Theresa M. Brunsman The Union Central

Assistant Counsel Life Insurance Company
(513) 674-5259 1876 Waycross Road
(513) 595-2918 Fax PO Box 40888
Cincinnati, Ohio 45240

Law and Corporate Relations

June 19, 2000


Jonathan G. Katz, Secretary
U.S. Securities and Exchange Commission
450 Fifth Street, N.W., Washington, D.C. 20549-0609

Re: File Number S7-11-00; Use of Electronic Media

Dear Secretary Katz:

I would like to submit the following comments concerning the use of electronic media in the securities marketplace. To paraphrase the disclaimer issued by SEC staff members when they speak at industry conferences, the opinions expressed are strictly my own and do not necessarily reflect those of my company, its affiliated broker-dealer or investment adviser, its agents, or any other party.
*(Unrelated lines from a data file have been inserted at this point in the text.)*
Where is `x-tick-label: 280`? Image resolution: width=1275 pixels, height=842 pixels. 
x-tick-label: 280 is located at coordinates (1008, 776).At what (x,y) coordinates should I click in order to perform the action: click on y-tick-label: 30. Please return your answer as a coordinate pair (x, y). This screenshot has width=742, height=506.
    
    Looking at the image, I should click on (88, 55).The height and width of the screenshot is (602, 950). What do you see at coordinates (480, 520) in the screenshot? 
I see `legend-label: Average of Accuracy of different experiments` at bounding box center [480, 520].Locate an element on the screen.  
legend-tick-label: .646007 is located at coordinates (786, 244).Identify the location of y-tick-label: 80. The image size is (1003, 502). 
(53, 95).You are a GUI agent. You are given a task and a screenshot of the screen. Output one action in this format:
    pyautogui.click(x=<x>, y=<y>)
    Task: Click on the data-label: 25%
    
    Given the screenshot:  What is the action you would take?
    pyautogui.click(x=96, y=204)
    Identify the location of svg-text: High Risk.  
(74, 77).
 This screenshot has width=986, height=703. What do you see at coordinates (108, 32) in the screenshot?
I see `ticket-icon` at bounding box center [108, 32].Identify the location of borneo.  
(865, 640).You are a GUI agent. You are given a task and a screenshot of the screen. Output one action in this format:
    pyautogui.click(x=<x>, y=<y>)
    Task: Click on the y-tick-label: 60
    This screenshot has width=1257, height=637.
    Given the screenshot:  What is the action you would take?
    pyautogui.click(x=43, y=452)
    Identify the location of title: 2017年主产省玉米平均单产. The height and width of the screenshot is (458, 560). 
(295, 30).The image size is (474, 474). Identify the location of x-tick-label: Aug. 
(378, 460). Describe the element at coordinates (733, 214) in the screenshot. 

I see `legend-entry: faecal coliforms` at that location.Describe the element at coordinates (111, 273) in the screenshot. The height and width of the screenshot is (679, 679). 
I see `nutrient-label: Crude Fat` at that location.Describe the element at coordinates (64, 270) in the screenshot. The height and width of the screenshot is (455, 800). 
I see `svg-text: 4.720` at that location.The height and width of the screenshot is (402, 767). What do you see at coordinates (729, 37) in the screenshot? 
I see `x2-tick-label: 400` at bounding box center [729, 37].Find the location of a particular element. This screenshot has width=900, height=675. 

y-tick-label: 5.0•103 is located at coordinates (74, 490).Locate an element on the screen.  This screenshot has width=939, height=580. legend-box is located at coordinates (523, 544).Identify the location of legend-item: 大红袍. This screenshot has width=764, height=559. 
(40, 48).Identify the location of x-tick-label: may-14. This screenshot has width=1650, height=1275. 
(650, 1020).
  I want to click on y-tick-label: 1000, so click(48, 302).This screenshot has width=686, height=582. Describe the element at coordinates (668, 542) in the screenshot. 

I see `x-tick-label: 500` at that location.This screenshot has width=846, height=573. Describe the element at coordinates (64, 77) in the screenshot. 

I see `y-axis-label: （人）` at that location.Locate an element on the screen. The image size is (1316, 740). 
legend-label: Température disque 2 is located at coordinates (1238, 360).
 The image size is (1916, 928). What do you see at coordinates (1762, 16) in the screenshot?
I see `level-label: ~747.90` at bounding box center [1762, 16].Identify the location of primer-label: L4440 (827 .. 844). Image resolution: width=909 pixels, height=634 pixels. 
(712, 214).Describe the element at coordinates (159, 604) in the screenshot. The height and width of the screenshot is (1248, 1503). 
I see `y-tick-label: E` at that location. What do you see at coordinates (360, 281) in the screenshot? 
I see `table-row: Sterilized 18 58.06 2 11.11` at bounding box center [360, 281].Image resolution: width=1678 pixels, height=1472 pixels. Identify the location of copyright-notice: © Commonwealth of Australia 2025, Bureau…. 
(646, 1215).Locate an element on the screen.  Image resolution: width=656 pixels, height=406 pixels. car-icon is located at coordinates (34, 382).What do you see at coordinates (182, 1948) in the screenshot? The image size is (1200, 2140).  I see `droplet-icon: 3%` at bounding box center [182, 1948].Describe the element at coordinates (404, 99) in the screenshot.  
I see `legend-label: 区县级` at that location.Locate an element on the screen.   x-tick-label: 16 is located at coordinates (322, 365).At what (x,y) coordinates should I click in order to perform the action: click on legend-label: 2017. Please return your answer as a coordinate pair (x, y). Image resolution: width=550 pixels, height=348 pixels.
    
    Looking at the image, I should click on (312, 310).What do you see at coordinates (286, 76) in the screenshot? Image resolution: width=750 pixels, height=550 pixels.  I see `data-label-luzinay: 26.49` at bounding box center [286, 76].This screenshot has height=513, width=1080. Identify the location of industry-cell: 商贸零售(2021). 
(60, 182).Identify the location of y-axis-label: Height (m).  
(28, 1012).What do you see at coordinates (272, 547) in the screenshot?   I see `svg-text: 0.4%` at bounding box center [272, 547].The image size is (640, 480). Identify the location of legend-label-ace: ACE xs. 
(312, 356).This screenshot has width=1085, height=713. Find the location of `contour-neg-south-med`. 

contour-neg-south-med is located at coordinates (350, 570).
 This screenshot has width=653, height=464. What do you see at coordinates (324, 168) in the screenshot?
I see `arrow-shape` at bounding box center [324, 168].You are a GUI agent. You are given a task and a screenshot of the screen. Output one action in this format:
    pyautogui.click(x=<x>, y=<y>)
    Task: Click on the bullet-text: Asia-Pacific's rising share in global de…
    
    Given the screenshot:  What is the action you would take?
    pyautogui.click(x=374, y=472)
I would like to start with a matter that is not identified in your request for comments. I am concerned about the use of "electronic signatures", specifically that the development of Internet transactions using electronic signatures may lead to direct Internet selling of variable annuities and variable life insurance products. I understand that new legislation has been given to the President for his signature creating new opportunities for contracts to be consummated with encrypted, electronic "signatures". While this may be a convenience for multi-party contracts when the parties are participating in a deal closing from different parts of the world, I am concerned that issuers of variable insurance products will try to apply the new technology to the sale of our industry's products. I can envision websites like those that currently offer quotes and online sales of term life insurance expanding to include variable annuities. Variable products are complex, and the NASD rules concerning suitability contemplate the direct involvement of a trained professional. Without the personal involvement of a registered representative of a broker-dealer, I believe that compliance will become confusing, with the responsibility for determining if a transaction is suitable shifting between the broker-dealer in traditional sales cases and the issuer of the products in direct online sales.

In response to your request for comments, I feel that, for the segment of the investing public that has consented to electronic delivery, a single notice stating the dates on which certain materials will always be available on the company website (for example, check on or after May 1 of each year for an updated prospectus, September 30 for a semiannual report, and March 1 for an annual report) would be adequate. I would suggest adding the same "notice" to quarterly account statements, or confirmations, or annual policy statements, to reinforce the regular posting dates of such materials. Because the regular delivery of these materials is a large financial burden on the insurance industry, shifting to electronic delivery of these materials for even a portion of the owners could result in lower administrative costs for the products.

I do not believe that issuers should be able to differentiate between purchasers as to administrative charges, so any savings should be passed along to both paper recipients and electronic recipients. I feel that, with an electronic offering, the issuer should not be able to charge extra fees to a participant requesting paper. There are many reasons why a person might want a paper copy of offering literature, including portability and flexibility as to opportunities to read the materials. As you pointed out in your release, printing from the Internet or printing a downloaded document can result in a written product that is difficult to read. This difficulty in transferring electronically delivered materials to paper will persist, in my opinion, because of the range of computers and printers in use.

However, I think the argument stated above collapses concerning materials that are not created and delivered on a regular cycle. For example, proxies should be delivered either in paper format, or by a special electronic mail notice to the owner of the security that has the proxy attached or guides the owner to the website where the proxy can be viewed and downloaded or printed. Eventually, I expect that mutual fund issuers and variable product issuers will automate their computer systems so that owners can vote online, which should streamline the tabulation process.

I believe that the SEC should continue to guard the interests of investors who do not participate in the world of electronic commerce. Many owners of variable insurance products are older Americans who, in studies conducted by the AARP, have expressed wariness about doing business over the Internet due to privacy concerns. While it is worthwhile to continue examining these issues as the world continues to change, I hope that you will continue to provide protection to those who do not participate in the Internet revolution.